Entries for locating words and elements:
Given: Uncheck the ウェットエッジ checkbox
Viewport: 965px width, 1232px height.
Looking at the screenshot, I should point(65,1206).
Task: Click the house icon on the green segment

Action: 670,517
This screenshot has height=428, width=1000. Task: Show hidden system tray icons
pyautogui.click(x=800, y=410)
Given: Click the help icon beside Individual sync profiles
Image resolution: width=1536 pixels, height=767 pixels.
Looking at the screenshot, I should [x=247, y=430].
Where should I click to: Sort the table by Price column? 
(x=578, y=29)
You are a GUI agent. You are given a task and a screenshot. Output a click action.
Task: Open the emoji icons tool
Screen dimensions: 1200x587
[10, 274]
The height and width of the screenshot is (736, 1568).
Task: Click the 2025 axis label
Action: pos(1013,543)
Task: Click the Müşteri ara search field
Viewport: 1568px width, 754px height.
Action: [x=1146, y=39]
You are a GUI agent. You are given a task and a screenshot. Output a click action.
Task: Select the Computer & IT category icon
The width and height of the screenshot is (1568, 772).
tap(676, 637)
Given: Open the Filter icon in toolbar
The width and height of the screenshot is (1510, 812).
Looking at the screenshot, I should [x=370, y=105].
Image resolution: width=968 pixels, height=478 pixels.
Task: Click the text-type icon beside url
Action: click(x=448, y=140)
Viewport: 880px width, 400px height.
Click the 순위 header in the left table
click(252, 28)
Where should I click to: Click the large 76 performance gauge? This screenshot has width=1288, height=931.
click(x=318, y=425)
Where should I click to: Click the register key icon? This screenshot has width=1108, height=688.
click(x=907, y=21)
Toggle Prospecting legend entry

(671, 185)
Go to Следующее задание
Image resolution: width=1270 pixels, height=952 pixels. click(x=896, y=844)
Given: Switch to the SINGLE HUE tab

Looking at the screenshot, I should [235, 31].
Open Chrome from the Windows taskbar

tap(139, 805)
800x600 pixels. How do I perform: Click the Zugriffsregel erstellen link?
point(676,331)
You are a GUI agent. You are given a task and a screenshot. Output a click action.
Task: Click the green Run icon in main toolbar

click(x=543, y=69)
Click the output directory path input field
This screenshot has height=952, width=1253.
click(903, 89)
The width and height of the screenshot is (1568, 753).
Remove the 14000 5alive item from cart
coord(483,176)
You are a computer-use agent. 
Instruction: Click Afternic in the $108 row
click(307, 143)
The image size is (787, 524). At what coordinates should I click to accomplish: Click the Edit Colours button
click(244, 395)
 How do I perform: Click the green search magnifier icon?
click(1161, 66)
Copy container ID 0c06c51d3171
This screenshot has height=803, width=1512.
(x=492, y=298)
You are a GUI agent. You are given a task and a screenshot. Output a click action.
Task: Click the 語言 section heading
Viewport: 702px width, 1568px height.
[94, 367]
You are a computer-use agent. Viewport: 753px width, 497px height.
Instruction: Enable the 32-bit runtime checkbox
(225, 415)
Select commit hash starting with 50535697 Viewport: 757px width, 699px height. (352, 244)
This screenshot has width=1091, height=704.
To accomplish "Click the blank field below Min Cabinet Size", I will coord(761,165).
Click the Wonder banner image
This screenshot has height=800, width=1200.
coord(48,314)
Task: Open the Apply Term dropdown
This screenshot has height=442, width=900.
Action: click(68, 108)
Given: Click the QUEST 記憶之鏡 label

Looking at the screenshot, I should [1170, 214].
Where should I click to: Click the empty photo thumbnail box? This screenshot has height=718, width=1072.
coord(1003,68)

● **SHORT EXERCISE**
Reproduce all of the lines above word for word.

● **COMPLETED TASK**
Given: Uncheck the ウェットエッジ checkbox
Viewport: 965px width, 1232px height.
Looking at the screenshot, I should point(65,1206).
Task: Click the house icon on the green segment

Action: 670,517
This screenshot has height=428, width=1000. Task: Show hidden system tray icons
pyautogui.click(x=800, y=410)
Given: Click the help icon beside Individual sync profiles
Image resolution: width=1536 pixels, height=767 pixels.
Looking at the screenshot, I should [x=247, y=430].
Where should I click to: Sort the table by Price column? 
(x=578, y=29)
You are a GUI agent. You are given a task and a screenshot. Output a click action.
Task: Open the emoji icons tool
Screen dimensions: 1200x587
[10, 274]
The height and width of the screenshot is (736, 1568).
Task: Click the 2025 axis label
Action: pos(1013,543)
Task: Click the Müşteri ara search field
Viewport: 1568px width, 754px height.
Action: [x=1146, y=39]
You are a GUI agent. You are given a task and a screenshot. Output a click action.
Task: Select the Computer & IT category icon
The width and height of the screenshot is (1568, 772).
tap(676, 637)
Given: Open the Filter icon in toolbar
The width and height of the screenshot is (1510, 812).
Looking at the screenshot, I should [x=370, y=105].
Image resolution: width=968 pixels, height=478 pixels.
Task: Click the text-type icon beside url
Action: click(x=448, y=140)
Viewport: 880px width, 400px height.
Click the 순위 header in the left table
click(252, 28)
Where should I click to: Click the large 76 performance gauge? This screenshot has width=1288, height=931.
click(x=318, y=425)
Where should I click to: Click the register key icon? This screenshot has width=1108, height=688.
click(x=907, y=21)
Toggle Prospecting legend entry

(671, 185)
Go to Следующее задание
Image resolution: width=1270 pixels, height=952 pixels. click(x=896, y=844)
Given: Switch to the SINGLE HUE tab

Looking at the screenshot, I should [235, 31].
Open Chrome from the Windows taskbar

tap(139, 805)
800x600 pixels. How do I perform: Click the Zugriffsregel erstellen link?
point(676,331)
You are a GUI agent. You are given a task and a screenshot. Output a click action.
Task: Click the green Run icon in main toolbar

click(x=543, y=69)
Click the output directory path input field
This screenshot has height=952, width=1253.
click(903, 89)
The width and height of the screenshot is (1568, 753).
Remove the 14000 5alive item from cart
coord(483,176)
You are a computer-use agent. 
Instruction: Click Afternic in the $108 row
click(307, 143)
The image size is (787, 524). At what coordinates should I click to accomplish: Click the Edit Colours button
click(244, 395)
 How do I perform: Click the green search magnifier icon?
click(1161, 66)
Copy container ID 0c06c51d3171
This screenshot has height=803, width=1512.
(x=492, y=298)
You are a GUI agent. You are given a task and a screenshot. Output a click action.
Task: Click the 語言 section heading
Viewport: 702px width, 1568px height.
[94, 367]
You are a computer-use agent. Viewport: 753px width, 497px height.
Instruction: Enable the 32-bit runtime checkbox
(225, 415)
Select commit hash starting with 50535697 Viewport: 757px width, 699px height. (352, 244)
This screenshot has width=1091, height=704.
To accomplish "Click the blank field below Min Cabinet Size", I will coord(761,165).
Click the Wonder banner image
This screenshot has height=800, width=1200.
coord(48,314)
Task: Open the Apply Term dropdown
This screenshot has height=442, width=900.
Action: click(68, 108)
Given: Click the QUEST 記憶之鏡 label

Looking at the screenshot, I should [1170, 214].
Where should I click to: Click the empty photo thumbnail box? This screenshot has height=718, width=1072.
coord(1003,68)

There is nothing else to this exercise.